War of Words Escalates Between N.C. Gov. and Attorney General
Even after signing what is viewed as one of the most homophobic and transphobic pieces of legislation in years, North Carolina Gov. Pat McCrory says politicians (other than him) are "exploiting differences and dividing people."
As much of the nation is now aware, the North Carolina legislature on March 23 introduced and passed House Bill 2 in a single, day-long special session, followed swiftly by McCrory's signature that evening. The bill was a response to a nondiscrimination ordinance passed in Charlotte, which among many things, allowed transgender people use of restrooms that correspond with their gender identity. The ordinance was painted as a "bathroom bill" by opponents peddling the patently false claim that equal access for trans people would allow "men" to attack women in public facilities. HB 2 rescinded Charlotte's ordinance, bans all future LGBT nondiscrimination ordinances in the state, and requires transgender people to use public facilities that don't match their gender identity.

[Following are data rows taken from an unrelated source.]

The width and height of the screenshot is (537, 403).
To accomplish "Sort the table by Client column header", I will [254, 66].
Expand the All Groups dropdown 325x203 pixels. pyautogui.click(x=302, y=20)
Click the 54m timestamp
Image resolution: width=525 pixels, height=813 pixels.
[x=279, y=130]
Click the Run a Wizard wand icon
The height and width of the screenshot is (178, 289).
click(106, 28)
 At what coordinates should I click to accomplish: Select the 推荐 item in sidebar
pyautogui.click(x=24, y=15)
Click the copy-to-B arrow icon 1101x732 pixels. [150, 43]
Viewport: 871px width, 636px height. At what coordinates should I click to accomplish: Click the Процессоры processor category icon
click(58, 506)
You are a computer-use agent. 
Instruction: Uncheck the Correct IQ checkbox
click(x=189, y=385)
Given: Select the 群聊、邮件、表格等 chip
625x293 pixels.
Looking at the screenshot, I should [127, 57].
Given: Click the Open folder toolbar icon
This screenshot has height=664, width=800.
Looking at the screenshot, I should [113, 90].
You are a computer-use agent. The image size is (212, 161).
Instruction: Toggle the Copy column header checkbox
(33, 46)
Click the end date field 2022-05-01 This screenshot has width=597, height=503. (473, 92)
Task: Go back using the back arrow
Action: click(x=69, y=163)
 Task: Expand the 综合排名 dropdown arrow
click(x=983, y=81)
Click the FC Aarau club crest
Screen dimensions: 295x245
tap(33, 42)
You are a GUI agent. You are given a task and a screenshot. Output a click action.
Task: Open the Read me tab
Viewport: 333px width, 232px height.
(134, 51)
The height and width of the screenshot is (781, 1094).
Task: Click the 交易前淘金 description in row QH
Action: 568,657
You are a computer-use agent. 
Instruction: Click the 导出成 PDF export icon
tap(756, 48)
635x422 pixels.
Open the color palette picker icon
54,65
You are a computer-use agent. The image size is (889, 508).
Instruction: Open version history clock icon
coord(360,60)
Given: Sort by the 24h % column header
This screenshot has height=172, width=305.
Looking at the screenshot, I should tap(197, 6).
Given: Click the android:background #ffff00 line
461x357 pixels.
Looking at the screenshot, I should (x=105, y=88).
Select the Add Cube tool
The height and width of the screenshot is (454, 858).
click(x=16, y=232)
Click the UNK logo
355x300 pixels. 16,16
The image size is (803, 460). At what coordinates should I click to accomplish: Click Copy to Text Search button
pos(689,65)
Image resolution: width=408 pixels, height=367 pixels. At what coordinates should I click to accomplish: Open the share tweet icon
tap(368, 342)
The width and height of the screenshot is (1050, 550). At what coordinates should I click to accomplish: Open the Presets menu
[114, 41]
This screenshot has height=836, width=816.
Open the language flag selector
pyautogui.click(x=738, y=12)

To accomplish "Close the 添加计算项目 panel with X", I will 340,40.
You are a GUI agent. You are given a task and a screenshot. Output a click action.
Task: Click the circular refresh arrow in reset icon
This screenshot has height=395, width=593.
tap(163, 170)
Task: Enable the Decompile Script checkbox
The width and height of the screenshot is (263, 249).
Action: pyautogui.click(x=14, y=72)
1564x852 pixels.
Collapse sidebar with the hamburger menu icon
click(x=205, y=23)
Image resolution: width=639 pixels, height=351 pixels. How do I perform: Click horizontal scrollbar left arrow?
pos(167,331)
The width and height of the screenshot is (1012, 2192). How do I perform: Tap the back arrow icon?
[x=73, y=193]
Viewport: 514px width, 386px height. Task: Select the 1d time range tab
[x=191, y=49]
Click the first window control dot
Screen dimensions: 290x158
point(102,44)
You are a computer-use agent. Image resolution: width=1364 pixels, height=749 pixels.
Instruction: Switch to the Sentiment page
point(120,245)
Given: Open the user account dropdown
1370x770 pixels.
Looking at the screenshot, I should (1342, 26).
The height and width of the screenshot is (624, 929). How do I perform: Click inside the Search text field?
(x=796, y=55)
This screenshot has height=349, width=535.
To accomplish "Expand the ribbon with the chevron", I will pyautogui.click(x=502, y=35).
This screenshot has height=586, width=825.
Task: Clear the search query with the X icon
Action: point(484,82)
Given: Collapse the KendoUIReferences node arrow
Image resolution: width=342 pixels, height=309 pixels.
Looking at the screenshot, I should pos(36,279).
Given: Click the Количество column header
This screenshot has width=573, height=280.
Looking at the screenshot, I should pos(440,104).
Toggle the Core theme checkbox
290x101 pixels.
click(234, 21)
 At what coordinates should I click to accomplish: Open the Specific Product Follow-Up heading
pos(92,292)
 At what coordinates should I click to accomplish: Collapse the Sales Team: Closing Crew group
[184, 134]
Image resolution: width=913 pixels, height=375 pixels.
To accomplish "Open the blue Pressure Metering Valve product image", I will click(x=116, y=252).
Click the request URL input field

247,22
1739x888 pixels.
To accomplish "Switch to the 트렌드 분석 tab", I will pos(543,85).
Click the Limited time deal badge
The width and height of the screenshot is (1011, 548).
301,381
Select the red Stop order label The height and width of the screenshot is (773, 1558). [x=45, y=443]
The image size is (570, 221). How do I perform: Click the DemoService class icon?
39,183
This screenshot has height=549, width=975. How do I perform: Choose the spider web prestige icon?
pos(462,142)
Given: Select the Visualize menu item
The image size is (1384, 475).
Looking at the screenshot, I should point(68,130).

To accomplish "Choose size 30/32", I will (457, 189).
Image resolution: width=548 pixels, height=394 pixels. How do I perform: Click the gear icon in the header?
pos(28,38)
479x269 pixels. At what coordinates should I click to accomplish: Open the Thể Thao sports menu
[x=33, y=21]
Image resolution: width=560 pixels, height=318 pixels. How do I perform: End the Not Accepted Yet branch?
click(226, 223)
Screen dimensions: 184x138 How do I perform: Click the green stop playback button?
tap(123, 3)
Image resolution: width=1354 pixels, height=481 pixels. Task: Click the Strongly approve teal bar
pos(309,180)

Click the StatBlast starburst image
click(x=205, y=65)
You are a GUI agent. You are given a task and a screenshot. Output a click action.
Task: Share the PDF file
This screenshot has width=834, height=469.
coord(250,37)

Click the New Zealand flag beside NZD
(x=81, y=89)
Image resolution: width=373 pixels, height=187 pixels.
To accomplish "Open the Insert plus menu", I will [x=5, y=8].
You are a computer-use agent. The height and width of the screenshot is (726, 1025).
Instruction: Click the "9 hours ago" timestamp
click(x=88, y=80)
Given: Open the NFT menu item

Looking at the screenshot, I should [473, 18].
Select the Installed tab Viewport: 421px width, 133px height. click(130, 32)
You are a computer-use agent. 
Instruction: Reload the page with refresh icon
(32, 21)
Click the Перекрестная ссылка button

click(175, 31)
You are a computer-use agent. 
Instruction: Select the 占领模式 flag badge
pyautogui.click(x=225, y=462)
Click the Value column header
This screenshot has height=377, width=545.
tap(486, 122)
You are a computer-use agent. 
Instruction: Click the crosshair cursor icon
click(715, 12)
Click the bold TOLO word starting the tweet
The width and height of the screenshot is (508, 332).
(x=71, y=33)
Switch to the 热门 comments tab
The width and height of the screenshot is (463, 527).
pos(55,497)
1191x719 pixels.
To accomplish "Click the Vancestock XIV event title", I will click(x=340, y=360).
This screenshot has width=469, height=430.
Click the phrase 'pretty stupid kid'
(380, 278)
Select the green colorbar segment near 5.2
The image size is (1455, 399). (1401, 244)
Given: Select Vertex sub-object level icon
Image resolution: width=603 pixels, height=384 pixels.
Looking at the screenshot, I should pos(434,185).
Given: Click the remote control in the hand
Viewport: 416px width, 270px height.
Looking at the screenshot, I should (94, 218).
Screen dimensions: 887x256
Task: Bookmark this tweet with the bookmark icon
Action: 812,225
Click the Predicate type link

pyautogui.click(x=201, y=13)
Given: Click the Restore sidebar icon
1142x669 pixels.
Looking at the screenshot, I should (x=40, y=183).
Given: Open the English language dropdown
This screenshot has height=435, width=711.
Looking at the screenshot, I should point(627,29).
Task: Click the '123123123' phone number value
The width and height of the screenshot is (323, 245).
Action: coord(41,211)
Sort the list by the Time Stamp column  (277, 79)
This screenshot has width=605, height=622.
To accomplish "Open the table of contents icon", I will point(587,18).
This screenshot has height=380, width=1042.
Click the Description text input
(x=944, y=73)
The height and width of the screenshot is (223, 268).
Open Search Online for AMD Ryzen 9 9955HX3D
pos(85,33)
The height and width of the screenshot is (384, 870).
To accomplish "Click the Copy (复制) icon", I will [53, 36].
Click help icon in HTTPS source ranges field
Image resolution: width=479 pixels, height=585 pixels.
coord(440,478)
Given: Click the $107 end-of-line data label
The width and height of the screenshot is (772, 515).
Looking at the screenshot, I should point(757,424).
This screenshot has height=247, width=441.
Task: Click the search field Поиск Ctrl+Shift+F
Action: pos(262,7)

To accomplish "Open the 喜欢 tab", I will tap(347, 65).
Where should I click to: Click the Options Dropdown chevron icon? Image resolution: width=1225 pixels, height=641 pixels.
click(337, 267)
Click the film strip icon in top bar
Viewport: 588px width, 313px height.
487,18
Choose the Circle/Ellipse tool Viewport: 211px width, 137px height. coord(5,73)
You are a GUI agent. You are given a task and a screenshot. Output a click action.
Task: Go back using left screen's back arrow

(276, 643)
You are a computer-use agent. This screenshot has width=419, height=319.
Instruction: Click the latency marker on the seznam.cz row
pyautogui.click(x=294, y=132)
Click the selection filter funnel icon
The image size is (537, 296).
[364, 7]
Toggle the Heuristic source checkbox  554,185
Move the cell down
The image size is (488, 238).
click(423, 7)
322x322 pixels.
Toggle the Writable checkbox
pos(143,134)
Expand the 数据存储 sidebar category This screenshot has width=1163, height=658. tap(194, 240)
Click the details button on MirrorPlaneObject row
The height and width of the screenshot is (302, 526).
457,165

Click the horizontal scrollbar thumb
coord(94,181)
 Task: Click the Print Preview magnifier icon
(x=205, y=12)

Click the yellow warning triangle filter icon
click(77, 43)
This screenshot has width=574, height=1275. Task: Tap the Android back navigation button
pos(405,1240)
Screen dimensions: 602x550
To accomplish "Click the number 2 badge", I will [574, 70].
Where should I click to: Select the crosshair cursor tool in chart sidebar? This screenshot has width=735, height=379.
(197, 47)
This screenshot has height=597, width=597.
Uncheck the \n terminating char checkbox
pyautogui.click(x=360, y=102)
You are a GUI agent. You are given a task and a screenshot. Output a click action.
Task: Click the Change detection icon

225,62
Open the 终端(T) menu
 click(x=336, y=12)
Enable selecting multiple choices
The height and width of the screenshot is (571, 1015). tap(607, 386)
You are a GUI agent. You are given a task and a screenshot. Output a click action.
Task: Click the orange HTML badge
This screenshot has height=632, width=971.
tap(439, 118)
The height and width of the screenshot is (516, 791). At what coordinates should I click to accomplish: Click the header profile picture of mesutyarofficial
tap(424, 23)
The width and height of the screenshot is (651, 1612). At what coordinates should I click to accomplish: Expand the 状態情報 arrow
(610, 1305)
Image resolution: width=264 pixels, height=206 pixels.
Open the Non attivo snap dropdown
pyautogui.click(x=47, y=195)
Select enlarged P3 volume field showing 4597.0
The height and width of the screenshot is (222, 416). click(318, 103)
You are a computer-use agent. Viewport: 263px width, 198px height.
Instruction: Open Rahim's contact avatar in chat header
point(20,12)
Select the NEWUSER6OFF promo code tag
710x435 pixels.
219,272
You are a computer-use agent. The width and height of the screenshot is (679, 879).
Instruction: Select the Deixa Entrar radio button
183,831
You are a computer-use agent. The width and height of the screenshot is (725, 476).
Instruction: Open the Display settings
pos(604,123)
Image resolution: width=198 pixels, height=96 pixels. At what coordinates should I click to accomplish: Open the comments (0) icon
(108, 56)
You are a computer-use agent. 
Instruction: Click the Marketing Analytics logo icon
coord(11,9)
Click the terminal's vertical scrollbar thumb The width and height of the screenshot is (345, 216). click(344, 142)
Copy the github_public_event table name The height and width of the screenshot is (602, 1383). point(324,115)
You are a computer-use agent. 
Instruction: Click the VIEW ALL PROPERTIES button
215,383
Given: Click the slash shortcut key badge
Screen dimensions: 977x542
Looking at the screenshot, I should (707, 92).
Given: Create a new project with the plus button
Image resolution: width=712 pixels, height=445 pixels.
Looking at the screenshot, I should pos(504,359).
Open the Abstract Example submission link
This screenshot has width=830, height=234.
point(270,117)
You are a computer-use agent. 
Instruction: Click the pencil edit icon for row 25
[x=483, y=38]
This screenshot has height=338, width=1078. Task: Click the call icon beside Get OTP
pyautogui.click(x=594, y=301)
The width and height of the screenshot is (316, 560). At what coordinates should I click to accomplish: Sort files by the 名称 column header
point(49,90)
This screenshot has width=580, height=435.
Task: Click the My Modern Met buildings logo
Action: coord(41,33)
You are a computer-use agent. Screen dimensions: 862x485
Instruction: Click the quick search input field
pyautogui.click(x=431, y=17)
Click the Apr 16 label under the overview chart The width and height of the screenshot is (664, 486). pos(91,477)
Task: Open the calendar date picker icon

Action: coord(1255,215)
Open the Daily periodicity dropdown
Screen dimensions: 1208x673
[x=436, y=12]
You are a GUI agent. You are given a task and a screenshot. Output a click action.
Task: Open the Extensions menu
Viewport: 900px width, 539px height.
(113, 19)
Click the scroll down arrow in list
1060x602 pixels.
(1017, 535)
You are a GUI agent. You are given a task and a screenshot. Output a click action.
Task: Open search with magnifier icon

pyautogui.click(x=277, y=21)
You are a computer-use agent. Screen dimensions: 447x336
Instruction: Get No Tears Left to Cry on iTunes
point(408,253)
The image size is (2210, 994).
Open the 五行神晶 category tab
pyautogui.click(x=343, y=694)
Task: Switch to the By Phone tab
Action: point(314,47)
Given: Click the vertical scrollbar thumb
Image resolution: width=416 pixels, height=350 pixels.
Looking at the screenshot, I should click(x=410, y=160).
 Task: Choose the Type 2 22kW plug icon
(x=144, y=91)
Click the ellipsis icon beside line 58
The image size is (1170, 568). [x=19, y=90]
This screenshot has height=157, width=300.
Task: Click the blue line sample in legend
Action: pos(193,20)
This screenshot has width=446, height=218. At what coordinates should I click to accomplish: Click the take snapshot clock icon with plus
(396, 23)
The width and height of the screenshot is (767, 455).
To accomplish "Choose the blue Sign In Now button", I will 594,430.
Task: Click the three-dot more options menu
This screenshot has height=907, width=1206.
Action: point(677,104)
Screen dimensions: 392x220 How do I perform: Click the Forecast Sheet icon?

Things got worse for McCrory when his own attorney general, Democrat Roy Cooper — who is running against him in this year's gubernatorial election — said he would not defend HB 2 in the federal suit recently filed against it.
McCrory released a video on Tuesday, railing against critics of HB 2. He said politicians have used the legislation to launch a "vicious, nationwide smear campaign" that "demonized" the state. In the five-minute video, McCrory claims:
"Disregarding the facts, other politicians from the White House to mayors and city councilmembers and, yes, even our attorney general, have initiated and promoted conflict to advance their political agenda, even if it means defying the Constitution and the oath of office. ... Now, I'm standing up to the attorney general of North Carolina, who today refused to fulfill his oath of office to defend the people of North Carolina in a lawsuit filed over the privacy of our restrooms, locker rooms, and shower facilities."
Part of the reason Cooper said he refused to defend HB 2 was because it conflicts with nondiscrimination protections for state workers, including those who work for him in the state's Department of Justice. McCrory said this wasn't true, and that the state-level protections remain intact. "[Cooper] is inventing conflict that simply does not exist," McCrory said in the video.
Cooper shot back at the video, saying it's McCrory who is lying.
"It is unfortunate that Gov. McCrory has decided to mislead North Carolinians about the facts of this law," a Cooper spokesperson told the Washington Blade. "His new law clearly strikes down protections that existed for employees of state agencies, universities, and local government across the state. Instead of misleading North Carolinians, he should do his job, focus on repealing this law, and reverse the damage being done to our economy."
At the end of the video, McCrory admits HB 2 isn't perfect, but says he was forced to sign it, "because if I didn't on April 1 of this year the expectation of privacy of North Carolina citizens would be violated." McCrory did express interest in revising the bill saying he's "open to new ideas" to "work on solutions that will make this bill better in the future."